(Supplied information Opens)

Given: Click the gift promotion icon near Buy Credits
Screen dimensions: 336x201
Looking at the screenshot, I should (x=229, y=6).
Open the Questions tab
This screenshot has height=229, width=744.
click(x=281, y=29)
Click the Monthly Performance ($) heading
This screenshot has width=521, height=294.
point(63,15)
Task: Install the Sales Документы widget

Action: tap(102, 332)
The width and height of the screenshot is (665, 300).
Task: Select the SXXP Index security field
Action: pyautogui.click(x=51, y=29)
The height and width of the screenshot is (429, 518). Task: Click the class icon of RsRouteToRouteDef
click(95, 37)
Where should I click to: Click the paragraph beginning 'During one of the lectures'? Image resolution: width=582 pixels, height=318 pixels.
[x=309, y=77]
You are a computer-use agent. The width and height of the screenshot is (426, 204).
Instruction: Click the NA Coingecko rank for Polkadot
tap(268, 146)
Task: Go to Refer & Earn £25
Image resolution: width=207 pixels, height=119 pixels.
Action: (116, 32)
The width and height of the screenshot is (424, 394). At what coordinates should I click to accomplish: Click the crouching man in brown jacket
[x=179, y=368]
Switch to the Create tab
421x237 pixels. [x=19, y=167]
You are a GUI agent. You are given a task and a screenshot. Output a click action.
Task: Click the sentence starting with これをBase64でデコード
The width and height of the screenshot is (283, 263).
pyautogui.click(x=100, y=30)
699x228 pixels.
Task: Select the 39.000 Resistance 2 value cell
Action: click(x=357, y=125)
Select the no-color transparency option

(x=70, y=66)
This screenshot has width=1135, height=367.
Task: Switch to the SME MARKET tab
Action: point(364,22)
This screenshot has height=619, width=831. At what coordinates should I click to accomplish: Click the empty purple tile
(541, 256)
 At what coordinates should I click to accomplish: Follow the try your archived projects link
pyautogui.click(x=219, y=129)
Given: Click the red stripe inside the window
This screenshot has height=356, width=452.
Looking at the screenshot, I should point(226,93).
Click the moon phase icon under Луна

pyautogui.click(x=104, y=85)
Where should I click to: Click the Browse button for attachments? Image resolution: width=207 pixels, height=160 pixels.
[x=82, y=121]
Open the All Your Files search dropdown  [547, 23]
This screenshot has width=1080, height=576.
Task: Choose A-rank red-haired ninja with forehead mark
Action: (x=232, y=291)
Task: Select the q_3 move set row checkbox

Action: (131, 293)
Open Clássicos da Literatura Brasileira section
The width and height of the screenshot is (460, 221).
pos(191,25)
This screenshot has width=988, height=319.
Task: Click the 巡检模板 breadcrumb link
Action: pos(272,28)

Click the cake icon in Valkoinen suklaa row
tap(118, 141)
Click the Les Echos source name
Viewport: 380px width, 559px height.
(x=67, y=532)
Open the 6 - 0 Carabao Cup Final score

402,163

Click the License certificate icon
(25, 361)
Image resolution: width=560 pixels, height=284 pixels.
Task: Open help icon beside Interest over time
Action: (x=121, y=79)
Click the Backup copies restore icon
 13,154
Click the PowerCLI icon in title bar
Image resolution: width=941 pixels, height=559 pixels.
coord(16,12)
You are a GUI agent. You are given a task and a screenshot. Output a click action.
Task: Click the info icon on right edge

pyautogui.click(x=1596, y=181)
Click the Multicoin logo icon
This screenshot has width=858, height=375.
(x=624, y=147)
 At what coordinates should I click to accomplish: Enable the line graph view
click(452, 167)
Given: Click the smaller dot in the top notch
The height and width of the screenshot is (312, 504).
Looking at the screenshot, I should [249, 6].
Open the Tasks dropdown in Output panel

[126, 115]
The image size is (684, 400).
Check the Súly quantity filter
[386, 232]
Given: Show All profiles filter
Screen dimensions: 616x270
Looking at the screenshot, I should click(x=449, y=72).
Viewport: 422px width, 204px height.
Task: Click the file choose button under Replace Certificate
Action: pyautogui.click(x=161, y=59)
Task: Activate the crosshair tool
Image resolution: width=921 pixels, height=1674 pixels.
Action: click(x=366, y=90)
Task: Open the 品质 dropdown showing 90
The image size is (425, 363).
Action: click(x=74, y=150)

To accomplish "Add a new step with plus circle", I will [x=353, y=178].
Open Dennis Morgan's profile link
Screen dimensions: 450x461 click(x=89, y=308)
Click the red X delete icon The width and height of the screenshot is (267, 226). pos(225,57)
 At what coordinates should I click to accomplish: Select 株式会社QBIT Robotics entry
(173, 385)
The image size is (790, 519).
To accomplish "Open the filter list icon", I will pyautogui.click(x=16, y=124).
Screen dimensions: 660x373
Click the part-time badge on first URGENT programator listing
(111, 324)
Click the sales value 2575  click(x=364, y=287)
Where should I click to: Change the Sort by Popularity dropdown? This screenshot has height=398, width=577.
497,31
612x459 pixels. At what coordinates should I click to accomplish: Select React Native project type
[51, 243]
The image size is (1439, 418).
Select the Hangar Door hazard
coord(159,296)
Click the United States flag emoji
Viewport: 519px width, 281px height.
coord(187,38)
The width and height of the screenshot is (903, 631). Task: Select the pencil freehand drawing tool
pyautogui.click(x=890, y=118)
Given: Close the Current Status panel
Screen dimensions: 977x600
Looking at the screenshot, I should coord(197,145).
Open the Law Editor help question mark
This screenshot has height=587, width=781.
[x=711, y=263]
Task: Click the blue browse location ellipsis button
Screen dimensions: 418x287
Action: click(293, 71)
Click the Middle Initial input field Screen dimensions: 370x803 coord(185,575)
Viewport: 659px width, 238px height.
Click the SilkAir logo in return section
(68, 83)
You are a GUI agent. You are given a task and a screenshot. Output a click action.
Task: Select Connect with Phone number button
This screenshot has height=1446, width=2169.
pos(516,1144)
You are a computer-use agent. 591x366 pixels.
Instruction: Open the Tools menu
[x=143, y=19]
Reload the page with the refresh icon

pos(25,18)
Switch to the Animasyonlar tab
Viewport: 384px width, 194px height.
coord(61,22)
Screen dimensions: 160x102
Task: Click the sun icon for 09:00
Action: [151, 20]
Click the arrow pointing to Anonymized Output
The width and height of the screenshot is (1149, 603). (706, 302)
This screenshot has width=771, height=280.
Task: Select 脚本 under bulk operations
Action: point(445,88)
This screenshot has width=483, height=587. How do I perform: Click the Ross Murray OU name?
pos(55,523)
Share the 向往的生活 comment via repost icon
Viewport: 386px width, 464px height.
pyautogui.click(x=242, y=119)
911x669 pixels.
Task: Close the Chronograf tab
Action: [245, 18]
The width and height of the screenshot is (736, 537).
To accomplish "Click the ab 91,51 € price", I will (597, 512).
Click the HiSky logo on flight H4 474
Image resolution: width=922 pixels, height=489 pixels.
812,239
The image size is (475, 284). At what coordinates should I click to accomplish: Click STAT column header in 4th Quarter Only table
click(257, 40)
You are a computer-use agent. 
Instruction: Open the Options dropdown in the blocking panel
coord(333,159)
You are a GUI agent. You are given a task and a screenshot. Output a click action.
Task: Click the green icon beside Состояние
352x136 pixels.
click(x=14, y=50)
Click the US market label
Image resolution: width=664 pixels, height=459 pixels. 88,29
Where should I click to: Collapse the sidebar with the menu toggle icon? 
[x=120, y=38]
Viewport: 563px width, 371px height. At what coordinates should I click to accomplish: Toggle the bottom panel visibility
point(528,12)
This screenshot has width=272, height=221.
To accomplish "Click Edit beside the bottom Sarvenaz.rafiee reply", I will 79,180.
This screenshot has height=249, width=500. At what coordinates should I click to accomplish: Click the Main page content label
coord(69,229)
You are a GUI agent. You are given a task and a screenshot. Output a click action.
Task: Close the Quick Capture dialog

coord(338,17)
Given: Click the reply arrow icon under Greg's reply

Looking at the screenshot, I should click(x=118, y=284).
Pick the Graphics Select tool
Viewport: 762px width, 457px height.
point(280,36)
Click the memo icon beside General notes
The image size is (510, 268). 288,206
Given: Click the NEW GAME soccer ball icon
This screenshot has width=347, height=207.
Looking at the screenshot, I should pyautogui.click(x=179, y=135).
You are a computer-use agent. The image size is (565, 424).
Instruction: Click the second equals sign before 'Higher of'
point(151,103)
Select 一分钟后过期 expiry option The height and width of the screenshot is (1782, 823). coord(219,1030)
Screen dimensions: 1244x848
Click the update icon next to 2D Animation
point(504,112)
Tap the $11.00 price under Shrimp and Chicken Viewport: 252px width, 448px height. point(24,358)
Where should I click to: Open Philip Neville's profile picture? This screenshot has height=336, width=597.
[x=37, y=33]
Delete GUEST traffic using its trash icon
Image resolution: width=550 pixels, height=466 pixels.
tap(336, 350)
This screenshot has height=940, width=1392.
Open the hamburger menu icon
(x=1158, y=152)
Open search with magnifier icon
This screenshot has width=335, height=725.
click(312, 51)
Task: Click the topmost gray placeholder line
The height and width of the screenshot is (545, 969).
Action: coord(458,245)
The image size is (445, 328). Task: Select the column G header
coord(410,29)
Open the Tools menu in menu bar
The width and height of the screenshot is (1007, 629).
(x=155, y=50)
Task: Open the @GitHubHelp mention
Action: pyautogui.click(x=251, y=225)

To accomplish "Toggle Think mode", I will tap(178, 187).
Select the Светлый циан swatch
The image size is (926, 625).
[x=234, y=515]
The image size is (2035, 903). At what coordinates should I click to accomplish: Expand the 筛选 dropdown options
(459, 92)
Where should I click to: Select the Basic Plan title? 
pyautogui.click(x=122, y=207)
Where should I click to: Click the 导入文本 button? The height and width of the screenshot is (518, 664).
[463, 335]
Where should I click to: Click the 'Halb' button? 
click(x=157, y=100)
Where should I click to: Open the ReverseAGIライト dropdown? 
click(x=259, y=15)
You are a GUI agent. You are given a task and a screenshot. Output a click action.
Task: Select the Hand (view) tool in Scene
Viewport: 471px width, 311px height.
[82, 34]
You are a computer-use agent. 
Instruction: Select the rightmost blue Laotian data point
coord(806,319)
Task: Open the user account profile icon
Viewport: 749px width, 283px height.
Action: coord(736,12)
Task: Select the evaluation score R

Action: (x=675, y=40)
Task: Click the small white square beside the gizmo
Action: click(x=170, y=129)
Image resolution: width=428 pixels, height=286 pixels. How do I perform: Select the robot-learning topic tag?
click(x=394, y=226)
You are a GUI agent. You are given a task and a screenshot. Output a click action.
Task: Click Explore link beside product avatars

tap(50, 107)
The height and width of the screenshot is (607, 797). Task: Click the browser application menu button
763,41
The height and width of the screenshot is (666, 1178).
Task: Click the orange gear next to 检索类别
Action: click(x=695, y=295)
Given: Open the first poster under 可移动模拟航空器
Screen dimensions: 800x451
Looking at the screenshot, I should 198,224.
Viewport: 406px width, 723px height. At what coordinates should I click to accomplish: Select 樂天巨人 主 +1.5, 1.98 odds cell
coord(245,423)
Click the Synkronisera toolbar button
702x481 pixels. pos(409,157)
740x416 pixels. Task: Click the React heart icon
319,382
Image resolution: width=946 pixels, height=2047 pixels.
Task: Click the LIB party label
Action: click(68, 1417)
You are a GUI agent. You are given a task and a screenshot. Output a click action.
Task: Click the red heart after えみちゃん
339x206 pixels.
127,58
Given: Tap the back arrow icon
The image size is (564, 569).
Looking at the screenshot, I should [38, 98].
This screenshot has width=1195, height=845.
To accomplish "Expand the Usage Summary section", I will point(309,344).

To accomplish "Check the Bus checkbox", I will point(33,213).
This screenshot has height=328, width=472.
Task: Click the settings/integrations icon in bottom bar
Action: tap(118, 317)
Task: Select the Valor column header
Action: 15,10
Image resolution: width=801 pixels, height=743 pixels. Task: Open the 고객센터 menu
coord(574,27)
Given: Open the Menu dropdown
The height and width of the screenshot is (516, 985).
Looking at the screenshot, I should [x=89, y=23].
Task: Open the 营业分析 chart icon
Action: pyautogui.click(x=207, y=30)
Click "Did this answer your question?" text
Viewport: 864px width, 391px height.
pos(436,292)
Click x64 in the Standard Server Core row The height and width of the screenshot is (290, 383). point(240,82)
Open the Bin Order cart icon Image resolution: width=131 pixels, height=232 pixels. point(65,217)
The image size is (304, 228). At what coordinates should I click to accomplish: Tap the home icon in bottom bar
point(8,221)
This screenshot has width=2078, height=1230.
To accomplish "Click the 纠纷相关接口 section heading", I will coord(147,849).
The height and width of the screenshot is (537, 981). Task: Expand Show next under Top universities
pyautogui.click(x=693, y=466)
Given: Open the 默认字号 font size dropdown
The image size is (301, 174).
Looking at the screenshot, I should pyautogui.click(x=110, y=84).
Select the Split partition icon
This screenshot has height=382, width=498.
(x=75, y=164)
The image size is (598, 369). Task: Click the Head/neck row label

(Supplied information Closes)

__What is required__: All lines above holding the word "heading" make up the answer; copy each one.

__Answer to this task__:
Click the Monthly Performance ($) heading
To accomplish "Click the 纠纷相关接口 section heading", I will coord(147,849).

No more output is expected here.